Sur le quatrième objectif : accompagner le développement de [55] pour atteindre le plan annoncé et renouveler la gouvernance, M. [P] ne rapporte pas la preuve que l’arrêt des commandes d’Aramco, qui n’est pas le seul client de [33] mais représente selon ses propres écritures 40% des commandes de [55], a empêché le développement annoncé au conseil de surveillance du 3 février 2017 au plan structurel (transformation des sites de service industriel de [Localité 35] et [Localité 30]) et ne justifie pas avoir procédé aux recrutements envisagés. Il ne peut donc prétendre à l’octroi de son bonus à ce titre.
Sa demande de complément de rémunération variable pour l’année 2017 doit donc être mise à la charge de la société [34] à concurrence d’une somme complémentaire de 18 750 euros et il convient en conséquence de réparer l’omission de statuer du jugement sur ce point.

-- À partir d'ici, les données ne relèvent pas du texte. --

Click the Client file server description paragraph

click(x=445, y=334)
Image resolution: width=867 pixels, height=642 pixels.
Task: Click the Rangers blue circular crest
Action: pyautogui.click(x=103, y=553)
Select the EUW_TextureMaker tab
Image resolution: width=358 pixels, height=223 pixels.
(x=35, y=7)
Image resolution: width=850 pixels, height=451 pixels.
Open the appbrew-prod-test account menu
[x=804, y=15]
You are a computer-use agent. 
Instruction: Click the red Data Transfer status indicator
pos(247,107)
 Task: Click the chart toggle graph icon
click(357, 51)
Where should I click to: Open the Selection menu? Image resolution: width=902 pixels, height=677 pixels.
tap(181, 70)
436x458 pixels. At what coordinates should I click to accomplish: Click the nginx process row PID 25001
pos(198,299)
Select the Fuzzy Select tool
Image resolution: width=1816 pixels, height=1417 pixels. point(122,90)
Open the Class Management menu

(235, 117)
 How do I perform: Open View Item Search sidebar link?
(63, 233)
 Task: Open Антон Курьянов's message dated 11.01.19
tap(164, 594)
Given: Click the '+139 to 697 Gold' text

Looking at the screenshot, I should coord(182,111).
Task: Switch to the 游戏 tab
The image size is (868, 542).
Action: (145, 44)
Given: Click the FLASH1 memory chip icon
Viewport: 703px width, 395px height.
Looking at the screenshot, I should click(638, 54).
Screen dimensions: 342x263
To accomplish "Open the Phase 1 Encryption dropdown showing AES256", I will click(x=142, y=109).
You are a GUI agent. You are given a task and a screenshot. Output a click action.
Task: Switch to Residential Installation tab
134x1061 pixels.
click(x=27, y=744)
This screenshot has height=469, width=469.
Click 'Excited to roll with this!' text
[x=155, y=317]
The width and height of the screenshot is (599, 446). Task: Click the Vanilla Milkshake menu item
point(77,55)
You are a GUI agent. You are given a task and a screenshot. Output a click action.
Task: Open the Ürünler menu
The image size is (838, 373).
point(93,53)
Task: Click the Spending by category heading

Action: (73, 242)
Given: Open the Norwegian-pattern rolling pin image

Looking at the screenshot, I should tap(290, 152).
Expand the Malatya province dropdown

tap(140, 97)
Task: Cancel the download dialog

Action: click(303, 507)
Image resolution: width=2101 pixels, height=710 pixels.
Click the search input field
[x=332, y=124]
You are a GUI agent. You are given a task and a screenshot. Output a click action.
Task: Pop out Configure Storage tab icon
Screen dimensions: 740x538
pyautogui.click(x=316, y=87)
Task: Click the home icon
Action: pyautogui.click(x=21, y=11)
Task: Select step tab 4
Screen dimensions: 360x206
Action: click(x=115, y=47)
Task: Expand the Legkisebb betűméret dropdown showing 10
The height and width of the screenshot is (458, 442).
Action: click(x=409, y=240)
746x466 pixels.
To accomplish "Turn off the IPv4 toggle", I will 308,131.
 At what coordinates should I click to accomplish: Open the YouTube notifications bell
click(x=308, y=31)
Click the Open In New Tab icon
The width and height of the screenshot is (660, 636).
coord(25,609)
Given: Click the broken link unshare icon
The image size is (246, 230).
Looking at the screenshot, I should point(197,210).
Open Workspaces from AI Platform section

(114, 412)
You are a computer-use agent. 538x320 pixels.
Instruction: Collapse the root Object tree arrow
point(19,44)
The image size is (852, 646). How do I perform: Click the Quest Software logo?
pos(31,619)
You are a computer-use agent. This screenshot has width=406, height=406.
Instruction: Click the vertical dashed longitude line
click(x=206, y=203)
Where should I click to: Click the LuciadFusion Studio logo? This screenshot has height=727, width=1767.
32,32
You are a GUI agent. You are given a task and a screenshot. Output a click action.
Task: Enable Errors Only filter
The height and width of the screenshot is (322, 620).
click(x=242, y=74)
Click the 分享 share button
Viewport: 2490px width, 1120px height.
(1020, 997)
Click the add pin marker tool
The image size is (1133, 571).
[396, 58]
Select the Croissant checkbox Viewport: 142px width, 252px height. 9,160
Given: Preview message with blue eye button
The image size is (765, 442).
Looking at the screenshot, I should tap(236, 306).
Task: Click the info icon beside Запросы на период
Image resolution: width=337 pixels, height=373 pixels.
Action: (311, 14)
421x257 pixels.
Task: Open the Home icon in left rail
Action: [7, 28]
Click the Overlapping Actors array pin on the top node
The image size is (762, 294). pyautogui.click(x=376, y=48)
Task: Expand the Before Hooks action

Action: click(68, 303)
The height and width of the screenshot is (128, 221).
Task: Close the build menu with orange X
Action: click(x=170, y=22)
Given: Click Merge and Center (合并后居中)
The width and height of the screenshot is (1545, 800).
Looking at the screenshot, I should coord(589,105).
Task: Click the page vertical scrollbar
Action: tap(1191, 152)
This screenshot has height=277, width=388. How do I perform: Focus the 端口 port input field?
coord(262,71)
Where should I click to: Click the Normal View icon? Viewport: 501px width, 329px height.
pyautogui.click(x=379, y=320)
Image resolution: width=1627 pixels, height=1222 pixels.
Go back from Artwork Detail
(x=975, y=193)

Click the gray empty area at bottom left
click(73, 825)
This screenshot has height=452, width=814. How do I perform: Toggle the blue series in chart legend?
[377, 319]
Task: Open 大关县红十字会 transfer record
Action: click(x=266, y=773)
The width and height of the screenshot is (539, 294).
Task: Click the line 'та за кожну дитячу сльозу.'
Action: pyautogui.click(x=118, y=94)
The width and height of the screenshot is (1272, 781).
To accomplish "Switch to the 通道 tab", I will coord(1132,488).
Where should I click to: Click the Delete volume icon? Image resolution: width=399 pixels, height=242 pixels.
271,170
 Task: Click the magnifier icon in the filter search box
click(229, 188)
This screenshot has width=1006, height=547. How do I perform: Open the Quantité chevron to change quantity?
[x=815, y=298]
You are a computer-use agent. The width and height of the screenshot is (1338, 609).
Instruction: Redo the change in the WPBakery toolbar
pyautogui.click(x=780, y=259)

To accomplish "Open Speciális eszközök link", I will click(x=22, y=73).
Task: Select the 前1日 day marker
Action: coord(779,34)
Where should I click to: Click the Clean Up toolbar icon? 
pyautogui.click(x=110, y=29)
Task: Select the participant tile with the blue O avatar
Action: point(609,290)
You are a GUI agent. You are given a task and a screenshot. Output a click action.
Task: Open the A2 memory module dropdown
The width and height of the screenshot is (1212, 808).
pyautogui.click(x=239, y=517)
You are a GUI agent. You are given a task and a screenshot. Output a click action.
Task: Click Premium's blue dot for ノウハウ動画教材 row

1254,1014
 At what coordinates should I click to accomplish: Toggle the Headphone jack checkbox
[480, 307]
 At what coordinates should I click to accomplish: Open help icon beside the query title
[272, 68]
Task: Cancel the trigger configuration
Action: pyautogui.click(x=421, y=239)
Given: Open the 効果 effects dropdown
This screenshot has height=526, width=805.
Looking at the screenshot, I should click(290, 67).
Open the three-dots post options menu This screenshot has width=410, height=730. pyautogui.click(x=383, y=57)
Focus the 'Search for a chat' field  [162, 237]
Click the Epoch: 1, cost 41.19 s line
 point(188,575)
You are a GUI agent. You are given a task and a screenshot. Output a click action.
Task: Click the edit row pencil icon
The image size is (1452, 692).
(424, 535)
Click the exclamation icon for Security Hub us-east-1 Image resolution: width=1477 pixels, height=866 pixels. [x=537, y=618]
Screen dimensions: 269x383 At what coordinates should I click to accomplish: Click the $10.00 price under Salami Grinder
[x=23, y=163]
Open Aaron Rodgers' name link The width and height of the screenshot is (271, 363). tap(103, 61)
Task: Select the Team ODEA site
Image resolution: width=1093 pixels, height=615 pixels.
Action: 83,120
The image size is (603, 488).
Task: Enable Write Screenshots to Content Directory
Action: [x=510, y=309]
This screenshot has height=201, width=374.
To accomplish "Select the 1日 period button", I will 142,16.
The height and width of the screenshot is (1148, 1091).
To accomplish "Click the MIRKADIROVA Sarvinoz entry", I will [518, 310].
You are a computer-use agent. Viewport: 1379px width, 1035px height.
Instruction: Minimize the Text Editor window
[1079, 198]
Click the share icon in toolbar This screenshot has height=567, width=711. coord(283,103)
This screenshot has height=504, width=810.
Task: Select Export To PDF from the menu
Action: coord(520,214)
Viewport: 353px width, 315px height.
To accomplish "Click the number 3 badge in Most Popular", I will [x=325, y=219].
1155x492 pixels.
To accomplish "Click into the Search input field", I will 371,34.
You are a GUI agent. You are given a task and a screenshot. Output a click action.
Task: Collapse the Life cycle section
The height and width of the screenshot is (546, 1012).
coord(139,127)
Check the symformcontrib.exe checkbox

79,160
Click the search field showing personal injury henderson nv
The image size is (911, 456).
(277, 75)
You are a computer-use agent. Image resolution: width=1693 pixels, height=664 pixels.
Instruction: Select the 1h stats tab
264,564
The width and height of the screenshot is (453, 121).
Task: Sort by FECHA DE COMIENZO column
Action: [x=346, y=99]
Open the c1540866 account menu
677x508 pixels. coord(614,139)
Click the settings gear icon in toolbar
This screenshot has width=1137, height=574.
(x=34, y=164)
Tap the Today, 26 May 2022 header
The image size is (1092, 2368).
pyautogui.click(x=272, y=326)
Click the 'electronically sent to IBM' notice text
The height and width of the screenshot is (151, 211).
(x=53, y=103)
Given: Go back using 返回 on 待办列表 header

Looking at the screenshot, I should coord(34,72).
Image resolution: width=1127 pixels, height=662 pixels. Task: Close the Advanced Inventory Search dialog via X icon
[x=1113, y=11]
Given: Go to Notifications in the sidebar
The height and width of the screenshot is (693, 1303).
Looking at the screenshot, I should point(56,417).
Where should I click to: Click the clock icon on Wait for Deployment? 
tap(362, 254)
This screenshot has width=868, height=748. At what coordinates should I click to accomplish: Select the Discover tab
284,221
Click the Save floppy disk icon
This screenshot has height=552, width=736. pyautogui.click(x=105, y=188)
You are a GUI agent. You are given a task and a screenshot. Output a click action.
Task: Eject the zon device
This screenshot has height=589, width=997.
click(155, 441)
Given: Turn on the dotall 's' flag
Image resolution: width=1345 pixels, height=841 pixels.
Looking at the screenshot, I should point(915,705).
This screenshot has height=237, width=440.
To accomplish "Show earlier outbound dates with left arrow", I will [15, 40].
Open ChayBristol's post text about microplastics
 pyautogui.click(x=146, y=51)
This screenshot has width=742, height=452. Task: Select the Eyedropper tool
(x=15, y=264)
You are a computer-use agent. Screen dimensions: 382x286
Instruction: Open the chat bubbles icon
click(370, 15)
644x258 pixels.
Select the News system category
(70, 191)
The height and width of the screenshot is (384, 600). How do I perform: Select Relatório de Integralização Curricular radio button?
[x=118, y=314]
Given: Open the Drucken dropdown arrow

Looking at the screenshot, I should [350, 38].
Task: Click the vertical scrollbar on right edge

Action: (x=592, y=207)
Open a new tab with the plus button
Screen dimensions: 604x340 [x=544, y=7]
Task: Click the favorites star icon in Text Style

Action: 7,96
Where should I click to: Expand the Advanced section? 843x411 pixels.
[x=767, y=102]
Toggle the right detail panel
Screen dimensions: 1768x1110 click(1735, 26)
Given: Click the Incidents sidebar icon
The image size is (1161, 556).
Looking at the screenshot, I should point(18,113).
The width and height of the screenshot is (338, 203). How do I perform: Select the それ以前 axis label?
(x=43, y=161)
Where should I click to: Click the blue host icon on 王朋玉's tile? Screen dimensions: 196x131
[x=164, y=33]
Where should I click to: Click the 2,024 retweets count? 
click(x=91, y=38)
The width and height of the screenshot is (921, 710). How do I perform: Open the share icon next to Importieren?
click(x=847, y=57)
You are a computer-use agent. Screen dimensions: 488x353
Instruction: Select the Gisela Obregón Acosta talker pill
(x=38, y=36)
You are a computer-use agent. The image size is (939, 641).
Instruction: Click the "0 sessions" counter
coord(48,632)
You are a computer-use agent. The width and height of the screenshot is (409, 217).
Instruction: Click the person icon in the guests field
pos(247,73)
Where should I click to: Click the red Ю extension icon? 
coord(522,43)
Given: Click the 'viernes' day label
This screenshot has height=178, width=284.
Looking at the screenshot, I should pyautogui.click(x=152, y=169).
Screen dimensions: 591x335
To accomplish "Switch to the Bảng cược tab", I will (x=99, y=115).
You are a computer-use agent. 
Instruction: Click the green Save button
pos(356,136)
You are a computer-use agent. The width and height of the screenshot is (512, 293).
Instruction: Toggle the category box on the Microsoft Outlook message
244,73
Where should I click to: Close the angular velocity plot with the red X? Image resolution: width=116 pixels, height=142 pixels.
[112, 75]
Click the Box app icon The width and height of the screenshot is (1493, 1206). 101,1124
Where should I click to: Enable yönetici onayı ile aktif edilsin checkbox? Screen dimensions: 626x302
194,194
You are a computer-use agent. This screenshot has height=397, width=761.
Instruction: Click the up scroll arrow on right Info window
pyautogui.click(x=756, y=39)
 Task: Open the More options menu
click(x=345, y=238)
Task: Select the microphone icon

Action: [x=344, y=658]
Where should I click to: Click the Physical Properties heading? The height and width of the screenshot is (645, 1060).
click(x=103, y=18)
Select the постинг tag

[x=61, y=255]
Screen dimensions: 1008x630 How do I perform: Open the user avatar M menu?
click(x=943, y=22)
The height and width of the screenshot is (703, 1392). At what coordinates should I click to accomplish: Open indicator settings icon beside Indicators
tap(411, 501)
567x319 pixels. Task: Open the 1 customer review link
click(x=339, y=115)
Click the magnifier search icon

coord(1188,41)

Sur la demande de complément d’indemnité’ contractuelle de révocation
M. [P] indique que le tribunal de commerce n’a pas examiné cette demande et qu’il a droit à une indemnité complémentaire de 12 565,32 euros en ce que sa révocation n’a pas pour cause une faute grave ou lourde.
La société [34] affirme que l’appelant n’apporte aucun justificatif au soutien de ses prétentions et que son calcul est erroné.
Sur ce, il est constant que M. [P] qui n’a pas été révoqué pour faute grave ou lourde, a perçu la somme de 484 308,68 euros et pouvait prétendre à une indemnité contractuelle de rupture dont le montant est « égal à 12 mois de rémunération fixe et variable brute déterminée sur la base de (sa) rémunération effectivement perçue au cours des 12 mois précédant la fin de (ses) fonctions ».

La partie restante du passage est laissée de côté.